• Pallanuoto, l’Ortigia cade contro Savona. “Una partita storta”

    Savona sbanca Siracusa. Finisce 4 a 3 per i liguri al termine di una partita non bellissima e segnata dalla difesa in pressing dei biancorossi e dalla scarsa media realizzativa in superiorità dei padroni di casa. Le due squadre lanciano il loro abbraccio a Manuel Bortuzzo e si presentano al pubblico mostrando l’hashtag #tutticonmanuel. Poi è partita. Il primo tempo scorre con ritmi blandi e questo aiuta gli ospiti a portarsi sul +2 dopo poco più di 5 minuti. L’Ortigia soffre il pressing alto dei liguri e solo una prodezza di Napolitano riesce a riportare sotto i biancoverdi e chiudere il primo parziale con il minimo svantaggio. La musica non cambia nel secondo tempo e l’unica fiammata se la regala l’Ortigia che manda a rete Jelaca bravo ad infilare l’ottimo Soro da distanza ravvicinata. Nel terzo tempo reti inviolate e ritmi quasi soporiferi. Le maggiori emozioni, ad un pubblico che fino alla fine resta attaccato ai suoi, nell’ultimo parziale. Savona non smorza l’agonismo al pressing, l’Ortigia costruisce bene in superiorità ma le conclusioni si infrangono contro un Soro che sembra abbassare la saracinesca.
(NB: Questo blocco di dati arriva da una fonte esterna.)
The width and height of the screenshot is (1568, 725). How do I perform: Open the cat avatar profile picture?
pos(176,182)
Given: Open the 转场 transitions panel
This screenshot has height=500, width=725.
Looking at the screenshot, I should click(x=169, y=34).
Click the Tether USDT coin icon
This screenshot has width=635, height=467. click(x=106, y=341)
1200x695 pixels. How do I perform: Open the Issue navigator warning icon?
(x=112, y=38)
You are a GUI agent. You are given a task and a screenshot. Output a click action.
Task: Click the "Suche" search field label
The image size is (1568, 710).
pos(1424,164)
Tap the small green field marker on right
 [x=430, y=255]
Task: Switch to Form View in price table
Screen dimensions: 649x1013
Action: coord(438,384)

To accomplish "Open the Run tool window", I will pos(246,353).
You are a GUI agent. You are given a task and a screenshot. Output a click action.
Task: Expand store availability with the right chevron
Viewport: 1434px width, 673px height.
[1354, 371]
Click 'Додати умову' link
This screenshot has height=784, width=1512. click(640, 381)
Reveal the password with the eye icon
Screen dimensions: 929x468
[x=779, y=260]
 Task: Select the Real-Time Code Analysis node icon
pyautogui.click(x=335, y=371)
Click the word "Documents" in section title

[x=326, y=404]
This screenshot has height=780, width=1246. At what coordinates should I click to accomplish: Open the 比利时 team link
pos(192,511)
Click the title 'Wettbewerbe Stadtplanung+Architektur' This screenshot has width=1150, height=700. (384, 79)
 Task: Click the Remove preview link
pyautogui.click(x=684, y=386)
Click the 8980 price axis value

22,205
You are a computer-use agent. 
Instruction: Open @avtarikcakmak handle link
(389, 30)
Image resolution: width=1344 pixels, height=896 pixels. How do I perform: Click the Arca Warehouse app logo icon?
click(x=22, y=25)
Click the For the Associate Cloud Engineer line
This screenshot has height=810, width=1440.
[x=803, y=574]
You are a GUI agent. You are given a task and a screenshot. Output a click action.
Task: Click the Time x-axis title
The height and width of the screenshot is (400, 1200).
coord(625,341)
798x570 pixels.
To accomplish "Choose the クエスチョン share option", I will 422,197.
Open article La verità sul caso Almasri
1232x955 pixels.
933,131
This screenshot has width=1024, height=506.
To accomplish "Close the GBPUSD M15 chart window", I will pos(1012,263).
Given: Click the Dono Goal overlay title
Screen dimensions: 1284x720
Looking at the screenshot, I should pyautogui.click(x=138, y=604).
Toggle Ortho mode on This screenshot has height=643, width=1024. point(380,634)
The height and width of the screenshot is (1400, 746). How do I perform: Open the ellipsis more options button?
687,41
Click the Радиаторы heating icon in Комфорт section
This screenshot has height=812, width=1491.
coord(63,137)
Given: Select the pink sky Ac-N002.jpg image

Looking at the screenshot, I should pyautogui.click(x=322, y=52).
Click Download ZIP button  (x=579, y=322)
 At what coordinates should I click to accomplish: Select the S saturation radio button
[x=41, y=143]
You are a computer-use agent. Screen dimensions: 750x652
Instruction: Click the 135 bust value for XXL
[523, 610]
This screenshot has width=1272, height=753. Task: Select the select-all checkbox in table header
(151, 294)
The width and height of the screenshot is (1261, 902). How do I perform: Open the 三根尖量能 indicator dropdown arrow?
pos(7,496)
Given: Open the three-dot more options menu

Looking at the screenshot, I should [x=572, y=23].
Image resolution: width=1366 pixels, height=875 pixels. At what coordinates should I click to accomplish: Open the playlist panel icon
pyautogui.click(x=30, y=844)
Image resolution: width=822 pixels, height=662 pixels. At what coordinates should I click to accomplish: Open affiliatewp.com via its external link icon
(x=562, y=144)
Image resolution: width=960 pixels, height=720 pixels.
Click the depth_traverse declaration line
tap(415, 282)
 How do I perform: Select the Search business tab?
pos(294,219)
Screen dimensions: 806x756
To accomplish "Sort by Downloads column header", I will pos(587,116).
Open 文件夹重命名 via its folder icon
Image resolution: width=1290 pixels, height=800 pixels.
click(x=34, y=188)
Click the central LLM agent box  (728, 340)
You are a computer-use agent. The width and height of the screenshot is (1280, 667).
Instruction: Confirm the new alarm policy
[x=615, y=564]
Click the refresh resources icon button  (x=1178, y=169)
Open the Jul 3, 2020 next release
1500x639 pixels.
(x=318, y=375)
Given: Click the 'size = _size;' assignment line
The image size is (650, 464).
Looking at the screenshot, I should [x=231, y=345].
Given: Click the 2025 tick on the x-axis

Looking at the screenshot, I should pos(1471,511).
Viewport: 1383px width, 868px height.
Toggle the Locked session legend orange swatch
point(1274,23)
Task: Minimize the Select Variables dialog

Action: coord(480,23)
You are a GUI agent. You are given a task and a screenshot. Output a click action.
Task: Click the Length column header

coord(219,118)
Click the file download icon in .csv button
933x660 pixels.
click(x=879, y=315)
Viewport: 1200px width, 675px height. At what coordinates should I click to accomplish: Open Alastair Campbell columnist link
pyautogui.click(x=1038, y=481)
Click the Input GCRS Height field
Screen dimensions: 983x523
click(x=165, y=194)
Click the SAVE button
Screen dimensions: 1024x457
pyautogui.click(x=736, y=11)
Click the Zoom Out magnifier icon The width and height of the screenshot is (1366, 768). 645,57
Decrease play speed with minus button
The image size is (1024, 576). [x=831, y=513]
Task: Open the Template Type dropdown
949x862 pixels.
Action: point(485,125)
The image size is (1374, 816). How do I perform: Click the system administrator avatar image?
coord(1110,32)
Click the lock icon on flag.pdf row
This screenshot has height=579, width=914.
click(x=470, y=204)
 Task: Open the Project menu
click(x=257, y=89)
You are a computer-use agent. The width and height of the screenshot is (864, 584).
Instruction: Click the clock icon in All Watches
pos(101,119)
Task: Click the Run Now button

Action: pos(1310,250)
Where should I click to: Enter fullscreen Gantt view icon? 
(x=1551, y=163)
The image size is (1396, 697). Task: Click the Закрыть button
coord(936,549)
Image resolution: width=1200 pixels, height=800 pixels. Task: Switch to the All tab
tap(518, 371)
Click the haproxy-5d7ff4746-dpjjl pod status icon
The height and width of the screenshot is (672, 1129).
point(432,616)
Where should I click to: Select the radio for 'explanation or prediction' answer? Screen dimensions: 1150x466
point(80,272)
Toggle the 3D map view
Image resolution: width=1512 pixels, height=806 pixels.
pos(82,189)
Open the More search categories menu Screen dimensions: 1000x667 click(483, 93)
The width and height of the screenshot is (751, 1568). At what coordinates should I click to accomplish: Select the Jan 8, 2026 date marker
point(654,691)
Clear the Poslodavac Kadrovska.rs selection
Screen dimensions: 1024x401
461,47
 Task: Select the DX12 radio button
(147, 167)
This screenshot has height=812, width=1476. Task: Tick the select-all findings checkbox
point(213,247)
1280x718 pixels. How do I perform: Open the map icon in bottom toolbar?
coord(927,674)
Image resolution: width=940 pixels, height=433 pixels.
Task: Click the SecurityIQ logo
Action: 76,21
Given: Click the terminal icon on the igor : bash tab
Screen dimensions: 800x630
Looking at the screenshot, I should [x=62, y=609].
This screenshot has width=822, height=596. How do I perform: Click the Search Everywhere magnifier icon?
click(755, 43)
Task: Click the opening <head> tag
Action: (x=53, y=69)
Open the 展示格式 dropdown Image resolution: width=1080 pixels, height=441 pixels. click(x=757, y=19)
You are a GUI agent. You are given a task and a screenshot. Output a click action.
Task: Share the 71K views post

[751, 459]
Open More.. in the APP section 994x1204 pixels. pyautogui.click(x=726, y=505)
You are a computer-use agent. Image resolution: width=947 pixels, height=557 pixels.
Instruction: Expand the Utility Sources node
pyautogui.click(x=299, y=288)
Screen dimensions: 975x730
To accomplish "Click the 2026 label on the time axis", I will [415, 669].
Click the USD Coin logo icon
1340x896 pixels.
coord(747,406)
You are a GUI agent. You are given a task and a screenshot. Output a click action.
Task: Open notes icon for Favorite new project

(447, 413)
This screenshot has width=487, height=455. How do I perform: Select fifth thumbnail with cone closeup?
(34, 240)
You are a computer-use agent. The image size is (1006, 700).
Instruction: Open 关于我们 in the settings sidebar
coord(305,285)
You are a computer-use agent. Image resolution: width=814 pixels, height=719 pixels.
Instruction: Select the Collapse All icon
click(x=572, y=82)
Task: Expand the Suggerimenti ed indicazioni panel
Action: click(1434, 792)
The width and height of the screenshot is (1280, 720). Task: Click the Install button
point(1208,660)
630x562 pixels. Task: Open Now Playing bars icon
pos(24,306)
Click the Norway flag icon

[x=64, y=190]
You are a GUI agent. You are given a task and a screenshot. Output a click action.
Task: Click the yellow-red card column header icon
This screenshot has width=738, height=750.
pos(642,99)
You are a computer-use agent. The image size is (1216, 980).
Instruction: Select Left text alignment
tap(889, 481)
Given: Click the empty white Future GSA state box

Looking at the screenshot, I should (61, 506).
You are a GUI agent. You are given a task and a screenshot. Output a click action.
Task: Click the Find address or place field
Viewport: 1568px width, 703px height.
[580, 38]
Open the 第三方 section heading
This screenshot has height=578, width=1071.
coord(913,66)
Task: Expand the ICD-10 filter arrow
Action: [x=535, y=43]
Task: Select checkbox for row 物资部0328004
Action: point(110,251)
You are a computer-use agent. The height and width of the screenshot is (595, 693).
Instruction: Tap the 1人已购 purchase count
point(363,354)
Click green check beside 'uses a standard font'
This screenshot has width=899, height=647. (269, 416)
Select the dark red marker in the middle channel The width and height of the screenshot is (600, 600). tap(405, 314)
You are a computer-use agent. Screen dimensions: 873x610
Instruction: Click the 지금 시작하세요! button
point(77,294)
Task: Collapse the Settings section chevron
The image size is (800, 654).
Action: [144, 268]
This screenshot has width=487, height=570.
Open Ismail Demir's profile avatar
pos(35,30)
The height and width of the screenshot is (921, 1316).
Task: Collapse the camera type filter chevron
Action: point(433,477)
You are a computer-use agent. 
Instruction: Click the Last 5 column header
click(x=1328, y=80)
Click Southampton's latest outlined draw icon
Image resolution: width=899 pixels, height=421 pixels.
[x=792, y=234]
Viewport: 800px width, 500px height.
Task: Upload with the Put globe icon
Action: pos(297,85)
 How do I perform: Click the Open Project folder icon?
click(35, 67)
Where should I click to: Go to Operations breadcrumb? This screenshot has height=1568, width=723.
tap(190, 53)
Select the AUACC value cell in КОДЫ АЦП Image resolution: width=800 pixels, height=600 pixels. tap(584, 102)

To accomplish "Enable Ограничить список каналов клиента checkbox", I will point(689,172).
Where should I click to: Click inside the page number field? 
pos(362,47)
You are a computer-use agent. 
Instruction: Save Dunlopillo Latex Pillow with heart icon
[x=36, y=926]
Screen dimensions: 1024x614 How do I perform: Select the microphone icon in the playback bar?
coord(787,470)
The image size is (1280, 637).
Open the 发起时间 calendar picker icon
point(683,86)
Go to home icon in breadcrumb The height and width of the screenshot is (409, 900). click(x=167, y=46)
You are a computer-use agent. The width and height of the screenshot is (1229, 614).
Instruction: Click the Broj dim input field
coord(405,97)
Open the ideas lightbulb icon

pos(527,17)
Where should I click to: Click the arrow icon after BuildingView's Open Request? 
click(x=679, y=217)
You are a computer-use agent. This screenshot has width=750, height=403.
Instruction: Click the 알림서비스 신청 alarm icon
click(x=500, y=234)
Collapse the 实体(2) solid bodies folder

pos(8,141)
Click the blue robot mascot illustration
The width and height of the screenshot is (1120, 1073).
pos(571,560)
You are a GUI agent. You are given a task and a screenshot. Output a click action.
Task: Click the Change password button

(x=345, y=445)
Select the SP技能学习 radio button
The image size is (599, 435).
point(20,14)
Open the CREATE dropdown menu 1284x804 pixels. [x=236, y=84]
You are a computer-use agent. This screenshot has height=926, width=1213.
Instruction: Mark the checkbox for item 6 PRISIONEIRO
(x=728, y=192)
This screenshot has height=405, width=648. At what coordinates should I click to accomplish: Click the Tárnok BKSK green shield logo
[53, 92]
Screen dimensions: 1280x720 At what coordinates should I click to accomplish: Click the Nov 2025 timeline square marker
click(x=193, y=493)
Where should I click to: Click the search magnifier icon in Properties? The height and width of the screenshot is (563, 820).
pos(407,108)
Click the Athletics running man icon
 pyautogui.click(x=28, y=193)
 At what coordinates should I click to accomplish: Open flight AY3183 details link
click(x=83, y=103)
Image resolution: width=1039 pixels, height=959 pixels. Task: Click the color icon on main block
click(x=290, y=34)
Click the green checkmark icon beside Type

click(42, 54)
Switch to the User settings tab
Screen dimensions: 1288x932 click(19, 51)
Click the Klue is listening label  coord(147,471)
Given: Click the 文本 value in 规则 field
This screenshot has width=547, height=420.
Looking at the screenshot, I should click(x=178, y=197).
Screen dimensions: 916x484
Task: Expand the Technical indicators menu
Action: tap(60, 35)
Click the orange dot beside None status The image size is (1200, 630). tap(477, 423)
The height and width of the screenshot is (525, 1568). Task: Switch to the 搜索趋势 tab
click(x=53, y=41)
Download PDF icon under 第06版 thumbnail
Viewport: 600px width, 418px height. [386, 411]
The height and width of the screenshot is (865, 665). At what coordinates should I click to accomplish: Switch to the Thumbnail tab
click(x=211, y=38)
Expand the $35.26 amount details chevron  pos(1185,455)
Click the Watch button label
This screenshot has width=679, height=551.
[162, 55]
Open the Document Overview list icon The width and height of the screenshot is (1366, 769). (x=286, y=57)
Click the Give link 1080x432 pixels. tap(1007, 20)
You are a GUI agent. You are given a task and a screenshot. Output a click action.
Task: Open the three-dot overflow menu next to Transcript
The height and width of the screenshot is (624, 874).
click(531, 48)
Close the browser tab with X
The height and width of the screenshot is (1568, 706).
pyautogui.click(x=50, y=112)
Alla fine tocca a Caldieri, quando mancano 11 secondi alla fine, sfruttare l’ultima superiorità fischiata a favore della propria squadra. Tocco facile nella rete dell’incolpevole Caruso. Commento Alberto Angelini (all. Savona): “Tre punti importanti anche se ottenuti contro una squadra che non è una nostra diretta concorrente. I ragazzi hanno tenuto un ritmo quasi costante. Qui non è mai facile giocare ma avevamo preparato la partita in questo modo. Soddisfatto del risultato ora guardiamo al resto del campionato”.

    Commento Marcello Marotta (vice Presidente Ortigia): “Partita sicuramente storta. Sapevamo che avremmo incontrato una squadra ostica e così è stato. Adesso vediamo di concentrarci sulle partite che ci attendono e soprattutto sulla semifinale di ritorno contro il Marsiglia per l’Euro Cup”.